Steph Curry’s Warriors lost in the Finals in 2016. Tom Brady’s 2010 Patriots didn't win the Super Bowl. Lamar Jackson’s 2019 Ravens were bounced early. The MVP is a regular-season award. Being unanimous means you conquered the marathon, but it says nothing about your luck in the sprint of the playoffs.

How to Track Future Candidates

If you want to spot the next unanimous MVP, look for three specific things happening at once:

The Statistical Freak-Show.
The player needs numbers that haven't been seen in decades, or ever. We’re talking 50+ home runs, a 30-point triple-double average, or a QB rating that looks like a typo.

The "Best Team" Narrative.
It is almost impossible to be a unanimous MVP on a mediocre team. Your team usually needs to be the #1 seed or at least a very strong contender. Winning matters to voters.

The Absence of a Rival.
This is the big one.

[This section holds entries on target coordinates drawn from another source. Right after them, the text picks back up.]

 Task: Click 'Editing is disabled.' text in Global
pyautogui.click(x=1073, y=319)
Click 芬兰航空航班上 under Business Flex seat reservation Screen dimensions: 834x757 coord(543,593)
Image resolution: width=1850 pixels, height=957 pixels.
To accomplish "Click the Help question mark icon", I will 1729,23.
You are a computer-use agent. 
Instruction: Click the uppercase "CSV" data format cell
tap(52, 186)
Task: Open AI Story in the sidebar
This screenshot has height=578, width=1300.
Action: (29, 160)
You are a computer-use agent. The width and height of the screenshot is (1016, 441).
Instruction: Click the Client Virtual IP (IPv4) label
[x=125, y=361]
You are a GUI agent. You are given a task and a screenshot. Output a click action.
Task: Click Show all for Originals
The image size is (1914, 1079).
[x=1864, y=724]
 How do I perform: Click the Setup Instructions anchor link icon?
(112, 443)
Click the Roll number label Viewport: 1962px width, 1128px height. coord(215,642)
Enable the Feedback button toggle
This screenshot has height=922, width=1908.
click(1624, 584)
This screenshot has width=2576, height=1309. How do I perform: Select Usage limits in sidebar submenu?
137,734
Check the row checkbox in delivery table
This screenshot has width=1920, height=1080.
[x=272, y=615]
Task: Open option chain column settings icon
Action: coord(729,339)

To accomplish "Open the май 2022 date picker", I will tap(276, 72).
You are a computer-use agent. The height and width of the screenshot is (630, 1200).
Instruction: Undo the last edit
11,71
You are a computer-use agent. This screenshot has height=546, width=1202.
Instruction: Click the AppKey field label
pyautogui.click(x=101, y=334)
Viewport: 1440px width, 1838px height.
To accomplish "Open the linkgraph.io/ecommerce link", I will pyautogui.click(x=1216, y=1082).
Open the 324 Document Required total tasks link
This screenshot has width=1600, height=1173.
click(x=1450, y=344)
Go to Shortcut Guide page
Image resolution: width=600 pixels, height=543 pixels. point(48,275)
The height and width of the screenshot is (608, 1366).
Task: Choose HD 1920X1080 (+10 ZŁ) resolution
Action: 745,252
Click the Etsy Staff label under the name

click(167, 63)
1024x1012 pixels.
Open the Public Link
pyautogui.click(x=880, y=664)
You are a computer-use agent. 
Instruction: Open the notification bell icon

To go unanimous, there can't be a "1B" to your "1A." In 2022, Aaron Judge had an incredible season, but Shohei Ohtani was also doing Ohtani things. Because there were two "once-in-a-generation" things happening, the vote was split. To be unanimous, you need to be the only story in town.

Actionable Insights for Sports Fans

Understanding the weight of a unanimous MVP changes how you watch the game. It moves the conversation from "is he good?" to "is he historic?"

  • Check the voting breakdown: Don't just look at who won. Look at the "share" of first-place votes. If a player gets 95% of the votes, they were dominant. If they get 51%, it was a toss-up.
  • Watch for the "spoiler" vote: Whenever an MVP is announced, the first thing people look for now is the one person who didn't vote for the winner. It usually sparks a massive debate about media transparency.
  • Value the consistency: If you see a player like Ohtani or Mahomes consistently getting nearly all the votes year after year, you are witnessing an era that will be talked about for a century.

The unanimous MVP is the rarest bird in the sports world. It represents the one moment where everyone—the writers, the fans, the stats, and the eye test—all pointed in the same direction and said, "Yeah, that's the one."